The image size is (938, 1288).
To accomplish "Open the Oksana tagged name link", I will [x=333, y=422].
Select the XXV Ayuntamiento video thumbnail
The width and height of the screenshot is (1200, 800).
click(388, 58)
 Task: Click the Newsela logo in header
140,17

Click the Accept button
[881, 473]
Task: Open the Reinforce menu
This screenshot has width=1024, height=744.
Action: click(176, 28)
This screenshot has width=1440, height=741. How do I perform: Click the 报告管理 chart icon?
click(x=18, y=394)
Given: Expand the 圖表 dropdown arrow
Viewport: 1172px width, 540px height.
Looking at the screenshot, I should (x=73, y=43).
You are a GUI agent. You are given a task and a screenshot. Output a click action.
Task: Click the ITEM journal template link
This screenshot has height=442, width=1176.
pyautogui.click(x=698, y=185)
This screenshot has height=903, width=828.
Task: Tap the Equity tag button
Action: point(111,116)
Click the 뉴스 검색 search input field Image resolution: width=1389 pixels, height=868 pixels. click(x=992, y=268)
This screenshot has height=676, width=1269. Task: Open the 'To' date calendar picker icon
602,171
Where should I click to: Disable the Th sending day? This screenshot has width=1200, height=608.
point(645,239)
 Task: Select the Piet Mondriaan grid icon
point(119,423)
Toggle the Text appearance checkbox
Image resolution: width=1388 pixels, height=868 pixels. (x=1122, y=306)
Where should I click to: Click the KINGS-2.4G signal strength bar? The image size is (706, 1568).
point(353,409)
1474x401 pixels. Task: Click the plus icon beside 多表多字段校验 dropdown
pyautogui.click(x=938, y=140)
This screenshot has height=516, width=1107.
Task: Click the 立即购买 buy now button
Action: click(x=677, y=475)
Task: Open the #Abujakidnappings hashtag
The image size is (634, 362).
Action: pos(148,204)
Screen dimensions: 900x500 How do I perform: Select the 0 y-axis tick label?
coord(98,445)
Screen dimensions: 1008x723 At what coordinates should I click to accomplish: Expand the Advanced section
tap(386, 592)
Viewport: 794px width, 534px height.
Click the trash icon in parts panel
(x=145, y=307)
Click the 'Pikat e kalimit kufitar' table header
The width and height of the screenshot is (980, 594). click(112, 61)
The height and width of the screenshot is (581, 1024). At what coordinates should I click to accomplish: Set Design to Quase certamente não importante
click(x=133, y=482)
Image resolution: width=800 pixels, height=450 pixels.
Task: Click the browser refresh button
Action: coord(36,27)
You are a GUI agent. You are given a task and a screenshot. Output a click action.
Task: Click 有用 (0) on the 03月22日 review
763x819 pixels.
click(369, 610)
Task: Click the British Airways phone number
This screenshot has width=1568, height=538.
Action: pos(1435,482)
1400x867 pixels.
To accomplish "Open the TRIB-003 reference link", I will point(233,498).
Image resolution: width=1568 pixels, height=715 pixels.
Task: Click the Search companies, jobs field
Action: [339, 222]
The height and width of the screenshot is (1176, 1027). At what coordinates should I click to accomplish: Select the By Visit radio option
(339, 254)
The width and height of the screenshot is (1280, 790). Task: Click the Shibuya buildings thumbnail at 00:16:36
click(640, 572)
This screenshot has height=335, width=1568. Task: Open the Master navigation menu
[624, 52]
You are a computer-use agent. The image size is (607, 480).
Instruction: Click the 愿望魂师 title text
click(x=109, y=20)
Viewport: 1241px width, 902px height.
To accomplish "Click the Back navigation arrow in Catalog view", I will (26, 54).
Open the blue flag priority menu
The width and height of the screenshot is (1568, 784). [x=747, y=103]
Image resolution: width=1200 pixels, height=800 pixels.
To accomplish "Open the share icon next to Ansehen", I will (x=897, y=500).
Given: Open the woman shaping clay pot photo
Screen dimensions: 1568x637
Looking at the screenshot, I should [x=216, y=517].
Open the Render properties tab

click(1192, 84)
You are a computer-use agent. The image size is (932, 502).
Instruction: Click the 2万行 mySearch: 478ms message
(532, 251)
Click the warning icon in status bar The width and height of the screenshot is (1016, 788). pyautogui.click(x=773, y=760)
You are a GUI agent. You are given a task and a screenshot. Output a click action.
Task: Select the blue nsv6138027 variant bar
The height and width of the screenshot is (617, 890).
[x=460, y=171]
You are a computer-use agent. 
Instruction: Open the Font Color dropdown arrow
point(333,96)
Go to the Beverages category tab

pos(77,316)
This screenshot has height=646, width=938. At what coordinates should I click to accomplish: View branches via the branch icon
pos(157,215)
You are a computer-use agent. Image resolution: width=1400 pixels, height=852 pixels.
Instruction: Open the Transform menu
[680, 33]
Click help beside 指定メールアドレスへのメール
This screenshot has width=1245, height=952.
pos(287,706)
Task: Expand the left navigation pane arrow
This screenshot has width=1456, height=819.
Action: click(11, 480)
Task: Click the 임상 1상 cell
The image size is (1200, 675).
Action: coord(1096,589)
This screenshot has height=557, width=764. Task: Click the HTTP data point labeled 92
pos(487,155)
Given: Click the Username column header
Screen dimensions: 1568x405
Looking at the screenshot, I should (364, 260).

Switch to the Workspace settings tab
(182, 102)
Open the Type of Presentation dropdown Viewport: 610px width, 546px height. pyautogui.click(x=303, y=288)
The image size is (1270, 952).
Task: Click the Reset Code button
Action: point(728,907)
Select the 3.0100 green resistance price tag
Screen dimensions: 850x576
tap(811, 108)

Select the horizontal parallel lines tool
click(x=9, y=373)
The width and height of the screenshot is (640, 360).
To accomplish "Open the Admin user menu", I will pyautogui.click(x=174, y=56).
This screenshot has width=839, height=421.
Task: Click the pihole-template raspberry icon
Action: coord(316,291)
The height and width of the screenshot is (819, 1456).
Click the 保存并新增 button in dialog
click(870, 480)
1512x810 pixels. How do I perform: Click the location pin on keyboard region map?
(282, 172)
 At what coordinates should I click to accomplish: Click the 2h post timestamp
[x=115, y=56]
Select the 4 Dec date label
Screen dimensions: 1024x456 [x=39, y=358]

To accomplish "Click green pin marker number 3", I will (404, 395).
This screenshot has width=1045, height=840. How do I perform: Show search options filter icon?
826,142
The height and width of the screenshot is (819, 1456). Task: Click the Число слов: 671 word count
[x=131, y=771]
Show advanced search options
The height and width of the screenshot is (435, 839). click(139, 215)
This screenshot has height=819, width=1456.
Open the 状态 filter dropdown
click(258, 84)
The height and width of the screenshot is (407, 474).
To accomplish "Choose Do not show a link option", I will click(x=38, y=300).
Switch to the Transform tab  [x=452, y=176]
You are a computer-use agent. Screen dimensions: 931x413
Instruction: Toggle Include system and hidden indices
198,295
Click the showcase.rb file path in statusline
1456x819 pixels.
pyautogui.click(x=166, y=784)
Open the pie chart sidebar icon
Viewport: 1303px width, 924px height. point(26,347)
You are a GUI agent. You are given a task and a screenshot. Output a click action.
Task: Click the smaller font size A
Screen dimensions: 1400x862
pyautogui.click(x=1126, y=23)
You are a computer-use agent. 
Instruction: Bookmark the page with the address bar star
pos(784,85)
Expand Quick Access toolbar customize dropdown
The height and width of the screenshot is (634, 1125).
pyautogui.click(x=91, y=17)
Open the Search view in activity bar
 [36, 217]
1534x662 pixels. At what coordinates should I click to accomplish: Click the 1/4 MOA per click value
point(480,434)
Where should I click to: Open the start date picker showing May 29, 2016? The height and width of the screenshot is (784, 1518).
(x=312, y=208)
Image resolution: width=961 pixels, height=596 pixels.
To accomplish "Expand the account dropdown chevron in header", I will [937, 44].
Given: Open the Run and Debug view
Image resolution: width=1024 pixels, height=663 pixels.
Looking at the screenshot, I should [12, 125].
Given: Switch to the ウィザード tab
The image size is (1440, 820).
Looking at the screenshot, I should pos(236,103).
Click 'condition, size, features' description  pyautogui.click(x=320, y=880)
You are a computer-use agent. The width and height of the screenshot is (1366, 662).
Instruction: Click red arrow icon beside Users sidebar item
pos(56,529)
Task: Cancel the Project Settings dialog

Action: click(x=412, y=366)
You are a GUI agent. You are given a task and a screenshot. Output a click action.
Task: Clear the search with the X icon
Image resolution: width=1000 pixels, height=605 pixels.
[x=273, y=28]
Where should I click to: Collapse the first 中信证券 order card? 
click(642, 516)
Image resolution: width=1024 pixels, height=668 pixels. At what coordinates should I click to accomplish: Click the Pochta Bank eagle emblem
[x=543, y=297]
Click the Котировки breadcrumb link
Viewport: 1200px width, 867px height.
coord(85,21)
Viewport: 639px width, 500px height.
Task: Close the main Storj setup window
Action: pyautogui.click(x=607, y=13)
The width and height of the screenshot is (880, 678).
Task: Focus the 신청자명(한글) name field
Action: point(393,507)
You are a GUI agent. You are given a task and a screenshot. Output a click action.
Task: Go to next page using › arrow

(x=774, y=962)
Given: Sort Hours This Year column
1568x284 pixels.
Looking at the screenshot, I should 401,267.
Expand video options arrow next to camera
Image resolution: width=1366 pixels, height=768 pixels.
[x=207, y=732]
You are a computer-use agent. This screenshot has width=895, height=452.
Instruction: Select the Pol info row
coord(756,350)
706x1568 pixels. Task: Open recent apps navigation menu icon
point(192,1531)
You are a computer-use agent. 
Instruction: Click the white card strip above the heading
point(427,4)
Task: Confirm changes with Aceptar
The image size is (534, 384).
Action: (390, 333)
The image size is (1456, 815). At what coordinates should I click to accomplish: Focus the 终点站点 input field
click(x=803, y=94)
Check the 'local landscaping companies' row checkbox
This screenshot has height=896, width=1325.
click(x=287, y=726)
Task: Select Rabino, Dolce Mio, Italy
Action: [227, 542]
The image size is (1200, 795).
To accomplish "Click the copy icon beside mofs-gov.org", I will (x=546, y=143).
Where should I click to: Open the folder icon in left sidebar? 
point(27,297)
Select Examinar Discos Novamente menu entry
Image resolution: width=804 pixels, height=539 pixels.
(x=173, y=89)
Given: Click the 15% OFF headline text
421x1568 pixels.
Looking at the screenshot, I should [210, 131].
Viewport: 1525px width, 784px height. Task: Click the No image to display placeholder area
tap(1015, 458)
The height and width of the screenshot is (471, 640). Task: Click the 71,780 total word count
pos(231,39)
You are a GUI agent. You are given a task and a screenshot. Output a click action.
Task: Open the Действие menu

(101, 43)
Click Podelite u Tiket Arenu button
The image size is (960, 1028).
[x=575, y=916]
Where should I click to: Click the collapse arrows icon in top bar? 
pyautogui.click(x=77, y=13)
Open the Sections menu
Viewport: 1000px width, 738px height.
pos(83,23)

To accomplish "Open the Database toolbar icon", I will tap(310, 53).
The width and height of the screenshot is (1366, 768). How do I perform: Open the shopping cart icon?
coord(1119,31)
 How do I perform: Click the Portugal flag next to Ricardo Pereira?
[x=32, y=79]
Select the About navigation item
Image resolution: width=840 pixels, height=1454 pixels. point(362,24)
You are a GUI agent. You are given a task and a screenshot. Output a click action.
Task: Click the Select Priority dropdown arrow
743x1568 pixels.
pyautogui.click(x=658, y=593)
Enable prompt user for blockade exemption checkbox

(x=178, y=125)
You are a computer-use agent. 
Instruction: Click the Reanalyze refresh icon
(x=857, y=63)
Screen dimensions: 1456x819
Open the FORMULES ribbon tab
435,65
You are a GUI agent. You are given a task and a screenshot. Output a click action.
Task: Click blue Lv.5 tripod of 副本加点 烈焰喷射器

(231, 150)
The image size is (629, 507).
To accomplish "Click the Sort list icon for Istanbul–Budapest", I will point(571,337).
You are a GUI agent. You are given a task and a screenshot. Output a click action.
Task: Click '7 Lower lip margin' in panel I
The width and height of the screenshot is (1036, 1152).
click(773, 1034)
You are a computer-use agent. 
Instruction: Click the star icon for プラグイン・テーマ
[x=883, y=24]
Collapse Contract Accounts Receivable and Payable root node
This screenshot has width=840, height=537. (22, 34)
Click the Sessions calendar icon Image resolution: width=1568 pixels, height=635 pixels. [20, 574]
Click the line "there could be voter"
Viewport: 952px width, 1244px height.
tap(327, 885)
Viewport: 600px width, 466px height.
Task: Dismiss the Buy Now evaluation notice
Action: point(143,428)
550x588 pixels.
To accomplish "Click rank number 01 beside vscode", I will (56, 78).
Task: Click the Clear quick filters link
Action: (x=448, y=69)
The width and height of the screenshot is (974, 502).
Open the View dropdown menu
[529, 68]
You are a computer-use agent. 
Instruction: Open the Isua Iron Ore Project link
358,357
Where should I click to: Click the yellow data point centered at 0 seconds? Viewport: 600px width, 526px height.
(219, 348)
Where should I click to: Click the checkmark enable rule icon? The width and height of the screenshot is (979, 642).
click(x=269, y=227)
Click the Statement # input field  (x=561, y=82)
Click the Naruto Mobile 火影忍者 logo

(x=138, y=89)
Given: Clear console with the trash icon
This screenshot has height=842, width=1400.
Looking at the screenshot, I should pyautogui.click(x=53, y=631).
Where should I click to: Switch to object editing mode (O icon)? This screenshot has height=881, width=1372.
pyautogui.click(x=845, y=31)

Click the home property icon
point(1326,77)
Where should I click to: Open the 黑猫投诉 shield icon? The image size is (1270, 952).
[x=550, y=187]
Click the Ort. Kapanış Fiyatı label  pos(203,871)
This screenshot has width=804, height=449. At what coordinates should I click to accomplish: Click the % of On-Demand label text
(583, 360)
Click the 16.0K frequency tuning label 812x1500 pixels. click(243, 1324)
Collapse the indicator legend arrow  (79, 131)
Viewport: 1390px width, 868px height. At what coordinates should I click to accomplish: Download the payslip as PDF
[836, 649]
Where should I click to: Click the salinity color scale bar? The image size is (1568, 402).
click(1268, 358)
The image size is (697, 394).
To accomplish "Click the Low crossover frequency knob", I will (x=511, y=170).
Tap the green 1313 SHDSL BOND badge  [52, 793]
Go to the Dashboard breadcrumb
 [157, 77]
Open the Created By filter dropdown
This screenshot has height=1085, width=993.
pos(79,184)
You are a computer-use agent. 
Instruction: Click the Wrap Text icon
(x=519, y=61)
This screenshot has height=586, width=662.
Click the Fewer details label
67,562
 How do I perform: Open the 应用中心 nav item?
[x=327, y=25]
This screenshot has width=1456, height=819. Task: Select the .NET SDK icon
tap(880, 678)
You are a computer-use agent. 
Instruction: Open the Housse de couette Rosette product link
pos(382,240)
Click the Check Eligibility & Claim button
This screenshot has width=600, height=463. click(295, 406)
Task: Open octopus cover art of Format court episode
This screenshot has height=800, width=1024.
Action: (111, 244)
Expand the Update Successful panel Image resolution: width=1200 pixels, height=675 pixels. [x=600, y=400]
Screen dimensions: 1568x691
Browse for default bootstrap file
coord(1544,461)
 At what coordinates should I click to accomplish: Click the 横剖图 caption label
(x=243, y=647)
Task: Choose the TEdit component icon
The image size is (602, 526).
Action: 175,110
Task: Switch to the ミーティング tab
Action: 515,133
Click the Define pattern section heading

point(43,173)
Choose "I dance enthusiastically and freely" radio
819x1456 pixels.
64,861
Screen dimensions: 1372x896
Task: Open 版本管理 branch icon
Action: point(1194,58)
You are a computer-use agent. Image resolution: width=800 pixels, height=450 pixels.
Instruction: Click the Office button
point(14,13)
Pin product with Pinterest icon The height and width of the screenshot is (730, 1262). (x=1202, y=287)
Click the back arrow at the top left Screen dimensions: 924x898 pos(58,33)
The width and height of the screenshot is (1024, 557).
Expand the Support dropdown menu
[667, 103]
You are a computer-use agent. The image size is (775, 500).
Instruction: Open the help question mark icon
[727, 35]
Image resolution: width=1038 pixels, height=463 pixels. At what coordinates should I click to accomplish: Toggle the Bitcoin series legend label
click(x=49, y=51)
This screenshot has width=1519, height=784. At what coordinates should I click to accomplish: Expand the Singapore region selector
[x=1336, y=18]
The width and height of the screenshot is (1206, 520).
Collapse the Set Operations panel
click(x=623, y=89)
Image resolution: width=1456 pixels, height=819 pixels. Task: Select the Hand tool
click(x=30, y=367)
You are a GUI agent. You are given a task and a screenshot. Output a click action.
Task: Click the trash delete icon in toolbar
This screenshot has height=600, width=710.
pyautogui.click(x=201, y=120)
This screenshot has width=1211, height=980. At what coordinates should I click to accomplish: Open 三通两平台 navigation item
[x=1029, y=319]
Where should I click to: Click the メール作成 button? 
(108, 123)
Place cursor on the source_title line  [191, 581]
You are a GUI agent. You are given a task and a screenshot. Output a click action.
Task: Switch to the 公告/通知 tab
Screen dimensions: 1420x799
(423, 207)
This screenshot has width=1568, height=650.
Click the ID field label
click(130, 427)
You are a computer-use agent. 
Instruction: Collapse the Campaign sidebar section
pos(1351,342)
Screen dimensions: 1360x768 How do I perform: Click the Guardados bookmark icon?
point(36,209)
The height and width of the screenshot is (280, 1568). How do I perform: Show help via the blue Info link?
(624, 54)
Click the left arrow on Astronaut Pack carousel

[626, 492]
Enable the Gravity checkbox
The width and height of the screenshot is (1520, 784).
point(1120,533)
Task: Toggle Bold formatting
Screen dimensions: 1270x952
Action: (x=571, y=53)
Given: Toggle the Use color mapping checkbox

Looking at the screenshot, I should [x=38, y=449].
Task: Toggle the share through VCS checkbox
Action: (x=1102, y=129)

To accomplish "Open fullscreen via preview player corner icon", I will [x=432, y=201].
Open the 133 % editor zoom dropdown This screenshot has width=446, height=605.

◆ ◆ ◆

Print the lines of the data above exactly as they appear, starting with the line that contains "Given: Click the 15% OFF headline text" and going on through the line that contains "pos(231,39)", with both of those lines included.

| Problem solution |
Given: Click the 15% OFF headline text
421x1568 pixels.
Looking at the screenshot, I should [210, 131].
Viewport: 1525px width, 784px height. Task: Click the No image to display placeholder area
tap(1015, 458)
The height and width of the screenshot is (471, 640). Task: Click the 71,780 total word count
pos(231,39)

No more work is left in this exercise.